**MATERIAL FOR THIS TASK:**
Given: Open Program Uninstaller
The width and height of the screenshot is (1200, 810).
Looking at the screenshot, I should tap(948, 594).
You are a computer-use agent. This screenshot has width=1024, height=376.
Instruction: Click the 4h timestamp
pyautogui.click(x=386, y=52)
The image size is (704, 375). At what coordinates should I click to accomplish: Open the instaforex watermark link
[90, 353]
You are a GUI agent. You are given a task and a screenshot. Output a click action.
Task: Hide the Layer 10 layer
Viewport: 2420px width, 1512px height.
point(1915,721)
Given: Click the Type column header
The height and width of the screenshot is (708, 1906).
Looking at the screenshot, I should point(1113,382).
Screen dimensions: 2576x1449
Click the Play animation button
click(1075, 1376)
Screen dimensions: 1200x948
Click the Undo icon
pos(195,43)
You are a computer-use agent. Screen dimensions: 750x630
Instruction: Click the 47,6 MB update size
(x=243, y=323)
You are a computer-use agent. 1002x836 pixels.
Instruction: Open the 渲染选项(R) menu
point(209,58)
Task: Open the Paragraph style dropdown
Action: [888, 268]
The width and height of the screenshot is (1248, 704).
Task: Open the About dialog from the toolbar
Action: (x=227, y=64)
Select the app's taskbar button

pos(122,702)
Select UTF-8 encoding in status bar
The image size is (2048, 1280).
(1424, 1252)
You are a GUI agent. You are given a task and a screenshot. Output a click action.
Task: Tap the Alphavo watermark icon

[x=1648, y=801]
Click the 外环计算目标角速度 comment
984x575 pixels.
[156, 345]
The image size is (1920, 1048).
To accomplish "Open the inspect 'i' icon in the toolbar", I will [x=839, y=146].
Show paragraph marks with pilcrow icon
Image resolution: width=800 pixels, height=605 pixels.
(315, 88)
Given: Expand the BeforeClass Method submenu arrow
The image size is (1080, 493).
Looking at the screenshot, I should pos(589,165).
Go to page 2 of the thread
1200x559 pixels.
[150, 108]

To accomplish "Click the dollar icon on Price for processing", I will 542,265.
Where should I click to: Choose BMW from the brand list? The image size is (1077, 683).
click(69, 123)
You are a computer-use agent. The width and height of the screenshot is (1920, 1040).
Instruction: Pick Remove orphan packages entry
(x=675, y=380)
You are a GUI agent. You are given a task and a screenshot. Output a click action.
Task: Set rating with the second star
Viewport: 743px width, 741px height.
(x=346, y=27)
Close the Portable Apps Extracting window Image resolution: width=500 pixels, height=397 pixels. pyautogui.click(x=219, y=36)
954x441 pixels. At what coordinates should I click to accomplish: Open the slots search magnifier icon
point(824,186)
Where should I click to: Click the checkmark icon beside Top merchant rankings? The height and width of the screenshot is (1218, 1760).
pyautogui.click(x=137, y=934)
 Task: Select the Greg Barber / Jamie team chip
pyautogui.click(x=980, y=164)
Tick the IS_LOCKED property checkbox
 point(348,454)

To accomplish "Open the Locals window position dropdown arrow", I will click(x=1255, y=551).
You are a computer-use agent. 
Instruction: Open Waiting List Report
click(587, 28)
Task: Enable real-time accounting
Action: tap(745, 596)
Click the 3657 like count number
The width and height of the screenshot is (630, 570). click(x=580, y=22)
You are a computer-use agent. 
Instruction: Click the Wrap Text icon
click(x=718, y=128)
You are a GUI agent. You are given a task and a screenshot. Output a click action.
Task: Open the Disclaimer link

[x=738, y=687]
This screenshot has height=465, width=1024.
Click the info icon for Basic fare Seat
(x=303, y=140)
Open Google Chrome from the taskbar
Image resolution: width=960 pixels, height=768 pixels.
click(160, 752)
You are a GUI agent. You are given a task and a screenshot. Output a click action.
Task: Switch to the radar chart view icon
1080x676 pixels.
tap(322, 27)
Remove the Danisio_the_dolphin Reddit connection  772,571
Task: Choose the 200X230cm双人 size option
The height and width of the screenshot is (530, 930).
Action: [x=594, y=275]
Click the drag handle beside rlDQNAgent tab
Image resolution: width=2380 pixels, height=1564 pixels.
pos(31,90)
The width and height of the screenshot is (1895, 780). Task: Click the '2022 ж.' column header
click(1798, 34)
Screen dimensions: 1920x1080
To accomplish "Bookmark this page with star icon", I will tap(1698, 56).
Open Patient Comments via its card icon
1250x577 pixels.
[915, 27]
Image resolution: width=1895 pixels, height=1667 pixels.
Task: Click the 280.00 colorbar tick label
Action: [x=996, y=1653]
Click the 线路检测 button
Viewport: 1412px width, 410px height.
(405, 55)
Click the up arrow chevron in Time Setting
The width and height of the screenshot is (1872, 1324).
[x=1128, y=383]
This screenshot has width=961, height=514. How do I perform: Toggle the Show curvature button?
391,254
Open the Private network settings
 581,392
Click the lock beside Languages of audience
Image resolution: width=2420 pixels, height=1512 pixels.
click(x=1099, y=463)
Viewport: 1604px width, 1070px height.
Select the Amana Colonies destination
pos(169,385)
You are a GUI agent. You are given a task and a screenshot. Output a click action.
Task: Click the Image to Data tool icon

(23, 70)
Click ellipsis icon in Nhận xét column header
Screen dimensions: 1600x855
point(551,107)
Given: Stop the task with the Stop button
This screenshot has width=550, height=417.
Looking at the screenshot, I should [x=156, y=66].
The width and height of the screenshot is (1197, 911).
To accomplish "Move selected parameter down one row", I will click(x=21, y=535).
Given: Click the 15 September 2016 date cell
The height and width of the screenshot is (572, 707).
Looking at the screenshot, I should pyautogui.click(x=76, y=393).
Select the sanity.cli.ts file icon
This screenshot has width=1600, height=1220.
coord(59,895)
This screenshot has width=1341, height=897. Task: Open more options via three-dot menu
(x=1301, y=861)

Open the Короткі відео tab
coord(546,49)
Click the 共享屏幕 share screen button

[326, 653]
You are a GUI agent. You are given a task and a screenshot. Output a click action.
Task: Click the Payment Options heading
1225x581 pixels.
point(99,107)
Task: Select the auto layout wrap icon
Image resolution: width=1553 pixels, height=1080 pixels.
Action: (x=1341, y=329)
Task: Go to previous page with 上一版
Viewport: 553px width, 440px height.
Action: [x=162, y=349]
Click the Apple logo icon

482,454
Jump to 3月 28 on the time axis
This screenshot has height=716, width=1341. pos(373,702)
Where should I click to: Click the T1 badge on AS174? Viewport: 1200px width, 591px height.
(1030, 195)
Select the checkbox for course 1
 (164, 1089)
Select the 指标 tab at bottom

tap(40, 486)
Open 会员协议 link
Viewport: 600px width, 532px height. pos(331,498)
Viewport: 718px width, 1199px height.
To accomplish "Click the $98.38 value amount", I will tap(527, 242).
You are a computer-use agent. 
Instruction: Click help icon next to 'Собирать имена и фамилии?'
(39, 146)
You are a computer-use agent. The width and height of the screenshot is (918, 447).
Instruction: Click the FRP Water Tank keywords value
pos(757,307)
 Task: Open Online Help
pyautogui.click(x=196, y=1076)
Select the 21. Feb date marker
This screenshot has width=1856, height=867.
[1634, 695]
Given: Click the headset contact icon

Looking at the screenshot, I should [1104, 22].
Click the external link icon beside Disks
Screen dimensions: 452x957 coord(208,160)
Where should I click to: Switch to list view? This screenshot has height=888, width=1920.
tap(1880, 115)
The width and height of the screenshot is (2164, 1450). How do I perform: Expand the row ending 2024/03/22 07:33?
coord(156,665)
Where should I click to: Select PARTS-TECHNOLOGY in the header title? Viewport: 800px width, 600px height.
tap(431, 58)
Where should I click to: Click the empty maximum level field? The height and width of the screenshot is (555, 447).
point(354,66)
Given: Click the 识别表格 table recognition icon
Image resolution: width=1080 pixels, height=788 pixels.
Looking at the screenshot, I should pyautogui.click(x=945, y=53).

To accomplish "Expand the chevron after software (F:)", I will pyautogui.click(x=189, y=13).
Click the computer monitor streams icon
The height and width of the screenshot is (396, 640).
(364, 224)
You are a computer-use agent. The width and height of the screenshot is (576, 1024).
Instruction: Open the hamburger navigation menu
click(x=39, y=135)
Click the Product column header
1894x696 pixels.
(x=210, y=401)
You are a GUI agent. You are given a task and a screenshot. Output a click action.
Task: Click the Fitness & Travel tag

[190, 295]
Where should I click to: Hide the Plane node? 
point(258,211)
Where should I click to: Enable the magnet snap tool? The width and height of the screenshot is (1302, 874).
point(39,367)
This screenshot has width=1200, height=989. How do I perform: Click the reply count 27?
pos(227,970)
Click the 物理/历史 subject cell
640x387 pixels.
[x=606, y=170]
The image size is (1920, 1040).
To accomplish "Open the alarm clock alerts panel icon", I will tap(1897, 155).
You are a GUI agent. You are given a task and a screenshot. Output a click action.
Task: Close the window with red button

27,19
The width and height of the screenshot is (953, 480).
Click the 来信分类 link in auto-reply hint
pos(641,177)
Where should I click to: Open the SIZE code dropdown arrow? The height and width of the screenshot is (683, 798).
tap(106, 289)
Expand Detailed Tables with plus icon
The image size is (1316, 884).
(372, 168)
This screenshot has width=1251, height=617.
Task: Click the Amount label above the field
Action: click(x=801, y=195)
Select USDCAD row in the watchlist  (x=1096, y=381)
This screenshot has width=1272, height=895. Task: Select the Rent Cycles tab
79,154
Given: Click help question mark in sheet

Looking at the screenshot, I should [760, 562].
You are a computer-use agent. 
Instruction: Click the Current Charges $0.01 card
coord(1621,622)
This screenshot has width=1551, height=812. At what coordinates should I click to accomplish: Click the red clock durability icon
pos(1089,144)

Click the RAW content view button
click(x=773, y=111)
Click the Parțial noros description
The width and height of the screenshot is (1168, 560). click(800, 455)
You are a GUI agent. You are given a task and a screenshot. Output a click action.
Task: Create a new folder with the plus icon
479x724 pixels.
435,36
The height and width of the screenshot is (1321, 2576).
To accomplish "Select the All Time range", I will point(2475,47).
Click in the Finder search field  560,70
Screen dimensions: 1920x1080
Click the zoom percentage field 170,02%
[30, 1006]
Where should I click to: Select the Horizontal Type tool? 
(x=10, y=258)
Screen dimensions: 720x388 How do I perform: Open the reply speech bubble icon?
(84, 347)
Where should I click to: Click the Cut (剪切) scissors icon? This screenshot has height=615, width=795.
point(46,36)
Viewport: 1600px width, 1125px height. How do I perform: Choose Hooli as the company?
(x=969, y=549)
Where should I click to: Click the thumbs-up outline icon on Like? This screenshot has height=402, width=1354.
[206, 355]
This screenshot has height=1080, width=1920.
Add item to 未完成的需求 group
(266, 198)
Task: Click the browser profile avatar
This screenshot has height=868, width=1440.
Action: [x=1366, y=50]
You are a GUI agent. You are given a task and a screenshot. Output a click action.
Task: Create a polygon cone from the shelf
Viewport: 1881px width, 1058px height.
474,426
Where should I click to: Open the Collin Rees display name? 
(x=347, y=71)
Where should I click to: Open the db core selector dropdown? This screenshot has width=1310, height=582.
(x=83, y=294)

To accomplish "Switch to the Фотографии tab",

**GOAL:**
Find every line in the material above that contains the word "clock", and copy each of those lines.

**WRITTEN ANSWER:**
To accomplish "Open the alarm clock alerts panel icon", I will tap(1897, 155).
This screenshot has width=1551, height=812. At what coordinates should I click to accomplish: Click the red clock durability icon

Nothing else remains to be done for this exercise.